_What is being asked_
Look through the data below and, wherever a line carries the word "computer", please copy that line.
** Opening Provided information block **
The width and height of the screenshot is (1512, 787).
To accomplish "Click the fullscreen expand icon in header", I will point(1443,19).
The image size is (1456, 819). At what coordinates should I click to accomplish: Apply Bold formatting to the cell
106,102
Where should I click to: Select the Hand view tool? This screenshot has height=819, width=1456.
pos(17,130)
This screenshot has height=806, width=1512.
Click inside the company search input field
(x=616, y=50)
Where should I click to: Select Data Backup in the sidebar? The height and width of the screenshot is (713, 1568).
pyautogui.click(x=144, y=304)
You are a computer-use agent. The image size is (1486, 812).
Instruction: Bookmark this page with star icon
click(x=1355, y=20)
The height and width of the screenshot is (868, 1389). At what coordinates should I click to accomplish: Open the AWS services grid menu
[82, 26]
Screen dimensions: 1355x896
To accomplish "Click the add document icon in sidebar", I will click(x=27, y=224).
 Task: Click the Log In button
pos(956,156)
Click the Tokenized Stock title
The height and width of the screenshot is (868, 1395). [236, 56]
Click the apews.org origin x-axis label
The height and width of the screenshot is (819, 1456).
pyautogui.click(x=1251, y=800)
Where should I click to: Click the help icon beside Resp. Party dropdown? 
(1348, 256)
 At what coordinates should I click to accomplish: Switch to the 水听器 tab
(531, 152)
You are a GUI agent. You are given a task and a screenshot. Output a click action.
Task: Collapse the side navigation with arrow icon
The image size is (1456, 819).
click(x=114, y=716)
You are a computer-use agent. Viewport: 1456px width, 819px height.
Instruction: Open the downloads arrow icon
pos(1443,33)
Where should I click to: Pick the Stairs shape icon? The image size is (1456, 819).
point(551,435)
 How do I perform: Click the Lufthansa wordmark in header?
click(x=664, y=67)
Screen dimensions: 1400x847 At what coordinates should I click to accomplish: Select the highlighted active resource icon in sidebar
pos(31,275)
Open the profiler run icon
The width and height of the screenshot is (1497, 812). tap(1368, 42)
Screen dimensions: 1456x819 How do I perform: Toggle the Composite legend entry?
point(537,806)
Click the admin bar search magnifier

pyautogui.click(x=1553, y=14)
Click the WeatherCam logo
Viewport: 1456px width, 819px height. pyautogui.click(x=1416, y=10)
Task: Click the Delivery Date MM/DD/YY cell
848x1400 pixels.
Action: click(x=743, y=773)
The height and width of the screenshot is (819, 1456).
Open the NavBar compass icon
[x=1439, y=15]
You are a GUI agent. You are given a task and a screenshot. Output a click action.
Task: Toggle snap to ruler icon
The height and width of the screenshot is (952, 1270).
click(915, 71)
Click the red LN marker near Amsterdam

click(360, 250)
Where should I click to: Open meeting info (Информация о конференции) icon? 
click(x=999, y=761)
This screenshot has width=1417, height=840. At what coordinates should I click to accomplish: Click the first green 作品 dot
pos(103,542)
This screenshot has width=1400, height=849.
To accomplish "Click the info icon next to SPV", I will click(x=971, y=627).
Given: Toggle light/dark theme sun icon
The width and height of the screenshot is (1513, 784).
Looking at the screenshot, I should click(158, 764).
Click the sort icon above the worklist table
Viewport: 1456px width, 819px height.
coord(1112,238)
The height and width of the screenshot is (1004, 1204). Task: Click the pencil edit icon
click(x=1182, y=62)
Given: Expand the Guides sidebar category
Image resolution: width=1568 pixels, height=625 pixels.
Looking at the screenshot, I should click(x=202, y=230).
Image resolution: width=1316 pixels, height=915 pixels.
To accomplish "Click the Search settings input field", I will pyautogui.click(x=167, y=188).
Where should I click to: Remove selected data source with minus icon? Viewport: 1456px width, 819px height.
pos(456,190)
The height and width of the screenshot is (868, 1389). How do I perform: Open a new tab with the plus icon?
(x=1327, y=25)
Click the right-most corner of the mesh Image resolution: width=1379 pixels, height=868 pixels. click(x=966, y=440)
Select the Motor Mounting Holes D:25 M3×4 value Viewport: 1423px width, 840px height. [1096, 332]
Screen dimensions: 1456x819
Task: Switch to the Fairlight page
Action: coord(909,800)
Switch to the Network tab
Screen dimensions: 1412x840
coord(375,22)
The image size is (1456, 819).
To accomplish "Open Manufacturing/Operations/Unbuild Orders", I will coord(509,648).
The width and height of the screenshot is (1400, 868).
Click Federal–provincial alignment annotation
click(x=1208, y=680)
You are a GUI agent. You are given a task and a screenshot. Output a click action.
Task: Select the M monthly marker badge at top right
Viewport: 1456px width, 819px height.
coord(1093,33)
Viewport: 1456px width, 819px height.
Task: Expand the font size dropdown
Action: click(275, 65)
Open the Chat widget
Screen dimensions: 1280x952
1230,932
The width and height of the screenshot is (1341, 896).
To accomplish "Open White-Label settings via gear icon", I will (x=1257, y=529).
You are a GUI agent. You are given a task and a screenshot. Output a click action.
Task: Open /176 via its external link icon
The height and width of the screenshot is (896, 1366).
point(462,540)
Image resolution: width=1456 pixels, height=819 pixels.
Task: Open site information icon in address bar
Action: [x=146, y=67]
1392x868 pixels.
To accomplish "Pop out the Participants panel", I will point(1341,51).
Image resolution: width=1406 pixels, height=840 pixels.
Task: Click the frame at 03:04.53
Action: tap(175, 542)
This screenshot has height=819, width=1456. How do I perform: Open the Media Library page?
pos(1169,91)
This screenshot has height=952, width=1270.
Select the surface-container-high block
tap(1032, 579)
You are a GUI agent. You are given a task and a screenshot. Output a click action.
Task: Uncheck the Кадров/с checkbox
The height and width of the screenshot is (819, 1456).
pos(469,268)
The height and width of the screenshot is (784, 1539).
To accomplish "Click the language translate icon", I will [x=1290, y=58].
** Closing Provided information block **
_Answer_
You are a computer-use agent. The image size is (1486, 812).
You are a computer-use agent. Viewport: 1456px width, 819px height.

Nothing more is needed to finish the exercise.